Purpose of the Study:

  • To investigate how genetic oscillators schedule the expression of thousands of genes using the C. elegans molting clock as a model.
  • To identify the key regulatory factors and mechanisms underlying rhythmic gene expression and chromatin dynamics.

Main Methods:

  • Single-cell RNA sequencing to analyze gene expression patterns across individual tissues.
  • Time-resolved Assay for Transposase-Accessible Chromatin using sequencing (ATAC-seq) to map chromatin accessibility dynamics.
  • Development of a linear model integrating transcription factor binding data to predict chromatin dynamics.

Main Results:

  • Broad peak phase dispersion observed in individual tissues, correlating with rhythmic chromatin accessibility changes at thousands of regulatory elements.
  • A linear model identified nine key transcription factors whose additive binding determines the phase and amplitude of regulatory elements.
  • Demonstrated that these factors can also induce constitutive gene expression through destructive interference, as validated by GRH-1/Grainyhead perturbation experiments.

Conclusions:

  • A conceptual framework was established for understanding how combinatorial, non-cooperative transcription factor binding schedules complex gene expression patterns.
  • The findings provide insights into the regulatory logic of developmental timing and other dynamic biological processes.
  • The developed model accurately predicts the impact of transcription factor perturbations on gene expression and chromatin accessibility.

Data supplied:
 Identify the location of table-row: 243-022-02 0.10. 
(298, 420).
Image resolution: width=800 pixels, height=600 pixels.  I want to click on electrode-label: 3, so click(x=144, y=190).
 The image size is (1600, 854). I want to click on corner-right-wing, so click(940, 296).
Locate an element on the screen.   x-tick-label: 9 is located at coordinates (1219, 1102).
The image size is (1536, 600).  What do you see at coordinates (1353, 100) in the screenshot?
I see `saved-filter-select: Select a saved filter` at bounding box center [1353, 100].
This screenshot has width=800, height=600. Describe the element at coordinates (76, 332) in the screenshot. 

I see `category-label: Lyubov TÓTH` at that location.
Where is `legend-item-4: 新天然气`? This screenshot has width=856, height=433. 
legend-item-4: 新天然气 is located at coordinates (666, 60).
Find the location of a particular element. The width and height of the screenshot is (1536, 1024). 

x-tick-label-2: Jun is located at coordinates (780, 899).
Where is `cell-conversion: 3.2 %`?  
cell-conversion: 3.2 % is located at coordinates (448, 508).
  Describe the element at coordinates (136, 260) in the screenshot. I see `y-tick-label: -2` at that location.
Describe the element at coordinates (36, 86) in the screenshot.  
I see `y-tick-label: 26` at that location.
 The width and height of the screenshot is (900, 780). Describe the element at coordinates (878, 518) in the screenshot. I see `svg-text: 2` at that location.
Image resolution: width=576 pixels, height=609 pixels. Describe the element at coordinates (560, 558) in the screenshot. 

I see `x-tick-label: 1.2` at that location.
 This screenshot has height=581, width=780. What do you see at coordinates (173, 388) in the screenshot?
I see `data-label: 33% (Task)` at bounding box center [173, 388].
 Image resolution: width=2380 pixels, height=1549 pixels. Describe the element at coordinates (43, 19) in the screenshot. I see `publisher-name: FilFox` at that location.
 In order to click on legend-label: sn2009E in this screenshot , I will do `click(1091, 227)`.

Prompt: Write out the passage of the study summary above word for word, beginning at the words "Purpose of the" and stopping after the words "chromatin accessibility dynamics.".

Task answer:
Purpose of the Study:

  • To investigate how genetic oscillators schedule the expression of thousands of genes using the C. elegans molting clock as a model.
  • To identify the key regulatory factors and mechanisms underlying rhythmic gene expression and chromatin dynamics.

Main Methods:

  • Single-cell RNA sequencing to analyze gene expression patterns across individual tissues.
  • Time-resolved Assay for Transposase-Accessible Chromatin using sequencing (ATAC-seq) to map chromatin accessibility dynamics.